_Text excerpt_

***

Question

Find the derivative.$$f(t)=\sin ^{2} 2 t \sqrt{\cos 2 t}$$

Answer

**step1 Identify the Structure of the Function and Apply the Product Rule**

The given function is a product of two terms, $$u(t) = \sin^2(2t)$$ and $$v(t) = \sqrt{\cos(2t)}$$. To find the derivative of a product of two functions, we use the product rule, which states that if $$f(t) = u(t)v(t)$$, then the derivative $$f'(t) = u'(t)v(t) + u(t)v'(t)$$. Our first step is to identify $$u(t)$$ and $$v(t)$$, and then calculate their individual derivatives, $$u'(t)$$ and $$v'(t)$$.

$$f(t) = u(t)v(t)$$

$$f'(t) = u'(t)v(t) + u(t)v'(t)$$

Here, we define:

$$u(t) = \sin^2(2t)$$

$$v(t) = \sqrt{\cos(2t)} = (\cos(2t))^{1/2}$$

**step2 Calculate the Derivative of the First Term, u'(t)**

To find the derivative of $$u(t) = \sin^2(2t)$$, we use the chain rule. The chain rule is applied because $$u(t)$$ is a composite function, specifically a power of a trigonometric function. We differentiate the outer function (the square) first, then multiply by the derivative of the inner function ($$\sin(2t)$$). Finally, we differentiate the argument of the sine function ($$2t$$).

$$u'(t) = \frac{d}{dt}(\sin^2(2t))$$

Applying the power rule, treating $$\sin(2t)$$ as the base:

$$ = 2\sin(2t) \cdot \frac{d}{dt}(\sin(2t))$$

Now, applying the chain rule to $$\frac{d}{dt}(\sin(2t))$$, differentiating $$\sin$$ first and then $$2t$$:

$$ = 2\sin(2t) \cdot \cos(2t) \cdot \frac{d}{dt}(2t)$$

The derivative of $$2t$$ with respect to $$t$$ is 2.

***

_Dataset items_
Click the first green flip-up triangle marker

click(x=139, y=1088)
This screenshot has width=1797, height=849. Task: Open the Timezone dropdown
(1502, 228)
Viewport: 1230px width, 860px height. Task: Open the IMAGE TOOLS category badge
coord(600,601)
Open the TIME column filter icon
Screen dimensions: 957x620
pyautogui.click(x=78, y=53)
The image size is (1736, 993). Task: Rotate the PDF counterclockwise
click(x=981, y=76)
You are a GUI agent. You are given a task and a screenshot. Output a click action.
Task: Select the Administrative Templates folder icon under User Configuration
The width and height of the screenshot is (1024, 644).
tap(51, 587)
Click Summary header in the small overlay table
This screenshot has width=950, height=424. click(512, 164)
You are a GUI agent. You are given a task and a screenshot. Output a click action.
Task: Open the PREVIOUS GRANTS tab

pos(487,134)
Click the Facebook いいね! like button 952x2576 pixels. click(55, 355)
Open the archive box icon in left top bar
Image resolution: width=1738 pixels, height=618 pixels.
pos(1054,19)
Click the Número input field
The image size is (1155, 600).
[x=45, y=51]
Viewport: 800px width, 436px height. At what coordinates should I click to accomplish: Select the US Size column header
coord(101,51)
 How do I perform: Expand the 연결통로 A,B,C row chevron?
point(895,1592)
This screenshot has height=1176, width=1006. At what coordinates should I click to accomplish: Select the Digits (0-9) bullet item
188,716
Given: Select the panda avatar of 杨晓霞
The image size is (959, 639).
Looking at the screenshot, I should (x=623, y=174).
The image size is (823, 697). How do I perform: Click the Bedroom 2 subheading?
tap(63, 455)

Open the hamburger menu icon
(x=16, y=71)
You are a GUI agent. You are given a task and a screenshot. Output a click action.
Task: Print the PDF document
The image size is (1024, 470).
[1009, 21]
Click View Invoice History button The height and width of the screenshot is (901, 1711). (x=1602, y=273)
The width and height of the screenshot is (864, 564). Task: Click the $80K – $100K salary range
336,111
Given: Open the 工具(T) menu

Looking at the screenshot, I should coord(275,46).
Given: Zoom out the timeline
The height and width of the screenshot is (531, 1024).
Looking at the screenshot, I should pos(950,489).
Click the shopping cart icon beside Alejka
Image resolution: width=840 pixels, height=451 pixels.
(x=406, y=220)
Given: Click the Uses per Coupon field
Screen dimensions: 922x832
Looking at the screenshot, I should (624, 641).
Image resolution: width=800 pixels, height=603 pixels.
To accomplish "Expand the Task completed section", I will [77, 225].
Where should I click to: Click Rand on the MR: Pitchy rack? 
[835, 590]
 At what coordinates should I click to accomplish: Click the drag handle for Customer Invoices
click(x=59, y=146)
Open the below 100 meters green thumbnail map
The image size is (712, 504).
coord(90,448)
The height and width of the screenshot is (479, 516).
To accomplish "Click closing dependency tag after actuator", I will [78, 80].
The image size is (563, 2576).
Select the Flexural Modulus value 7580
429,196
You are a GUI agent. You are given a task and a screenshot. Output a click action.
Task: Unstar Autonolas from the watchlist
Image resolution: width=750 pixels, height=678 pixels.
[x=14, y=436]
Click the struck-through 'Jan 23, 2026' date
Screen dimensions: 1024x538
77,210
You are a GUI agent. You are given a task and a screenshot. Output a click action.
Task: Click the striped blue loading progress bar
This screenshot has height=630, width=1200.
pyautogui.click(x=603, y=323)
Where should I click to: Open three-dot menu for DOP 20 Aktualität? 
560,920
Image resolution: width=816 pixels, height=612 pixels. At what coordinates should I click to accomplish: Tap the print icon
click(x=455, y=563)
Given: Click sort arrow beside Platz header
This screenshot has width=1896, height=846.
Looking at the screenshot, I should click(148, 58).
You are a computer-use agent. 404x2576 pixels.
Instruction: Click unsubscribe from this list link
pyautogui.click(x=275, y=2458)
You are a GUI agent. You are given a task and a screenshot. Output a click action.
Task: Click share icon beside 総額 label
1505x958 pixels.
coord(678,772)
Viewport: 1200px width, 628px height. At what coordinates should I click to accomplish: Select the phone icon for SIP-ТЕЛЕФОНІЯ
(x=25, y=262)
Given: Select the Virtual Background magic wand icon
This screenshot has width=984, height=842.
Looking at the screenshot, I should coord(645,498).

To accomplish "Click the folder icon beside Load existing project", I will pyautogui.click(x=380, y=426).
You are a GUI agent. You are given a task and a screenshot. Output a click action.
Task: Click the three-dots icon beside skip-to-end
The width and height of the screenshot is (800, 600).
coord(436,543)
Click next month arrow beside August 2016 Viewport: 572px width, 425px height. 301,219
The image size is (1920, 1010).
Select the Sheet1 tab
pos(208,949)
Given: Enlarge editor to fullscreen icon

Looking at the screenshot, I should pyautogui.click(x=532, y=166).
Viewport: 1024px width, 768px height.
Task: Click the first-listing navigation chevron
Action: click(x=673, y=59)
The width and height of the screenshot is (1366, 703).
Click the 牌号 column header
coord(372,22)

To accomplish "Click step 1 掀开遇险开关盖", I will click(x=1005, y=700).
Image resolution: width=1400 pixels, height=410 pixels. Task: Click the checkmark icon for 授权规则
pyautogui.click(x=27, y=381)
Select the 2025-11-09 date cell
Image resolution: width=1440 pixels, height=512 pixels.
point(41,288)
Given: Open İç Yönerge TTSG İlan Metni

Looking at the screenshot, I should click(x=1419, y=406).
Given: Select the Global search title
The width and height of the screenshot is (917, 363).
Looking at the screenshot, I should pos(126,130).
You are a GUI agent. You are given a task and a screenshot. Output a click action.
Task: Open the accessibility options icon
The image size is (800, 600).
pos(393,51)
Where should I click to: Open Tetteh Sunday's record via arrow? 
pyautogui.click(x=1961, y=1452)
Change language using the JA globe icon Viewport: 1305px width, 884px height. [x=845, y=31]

***

_What this exercise asks_
[1] Return the derivative walkthrough in full, word for word.
[2] In the dataset rows, start at the line containing "will pyautogui.click(x=380, y=426)." and stop after the line containing "pos(208,949)". Write out only those lines again, switching "folder icon" to "folder button" and leaving everything else unchanged.

_Final answers_
[1]
Question

Find the derivative.$$f(t)=\sin ^{2} 2 t \sqrt{\cos 2 t}$$

Answer

**step1 Identify the Structure of the Function and Apply the Product Rule**

The given function is a product of two terms, $$u(t) = \sin^2(2t)$$ and $$v(t) = \sqrt{\cos(2t)}$$. To find the derivative of a product of two functions, we use the product rule, which states that if $$f(t) = u(t)v(t)$$, then the derivative $$f'(t) = u'(t)v(t) + u(t)v'(t)$$. Our first step is to identify $$u(t)$$ and $$v(t)$$, and then calculate their individual derivatives, $$u'(t)$$ and $$v'(t)$$.

$$f(t) = u(t)v(t)$$

$$f'(t) = u'(t)v(t) + u(t)v'(t)$$

Here, we define:

$$u(t) = \sin^2(2t)$$

$$v(t) = \sqrt{\cos(2t)} = (\cos(2t))^{1/2}$$

**step2 Calculate the Derivative of the First Term, u'(t)**

To find the derivative of $$u(t) = \sin^2(2t)$$, we use the chain rule. The chain rule is applied because $$u(t)$$ is a composite function, specifically a power of a trigonometric function. We differentiate the outer function (the square) first, then multiply by the derivative of the inner function ($$\sin(2t)$$). Finally, we differentiate the argument of the sine function ($$2t$$).

$$u'(t) = \frac{d}{dt}(\sin^2(2t))$$

Applying the power rule, treating $$\sin(2t)$$ as the base:

$$ = 2\sin(2t) \cdot \frac{d}{dt}(\sin(2t))$$

Now, applying the chain rule to $$\frac{d}{dt}(\sin(2t))$$, differentiating $$\sin$$ first and then $$2t$$:

$$ = 2\sin(2t) \cdot \cos(2t) \cdot \frac{d}{dt}(2t)$$

The derivative of $$2t$$ with respect to $$t$$ is 2.

[2]
To accomplish "Click the folder button beside Load existing project", I will pyautogui.click(x=380, y=426).
You are a GUI agent. You are given a task and a screenshot. Output a click action.
Task: Click the three-dots icon beside skip-to-end
The width and height of the screenshot is (800, 600).
coord(436,543)
Click next month arrow beside August 2016 Viewport: 572px width, 425px height. 301,219
The image size is (1920, 1010).
Select the Sheet1 tab
pos(208,949)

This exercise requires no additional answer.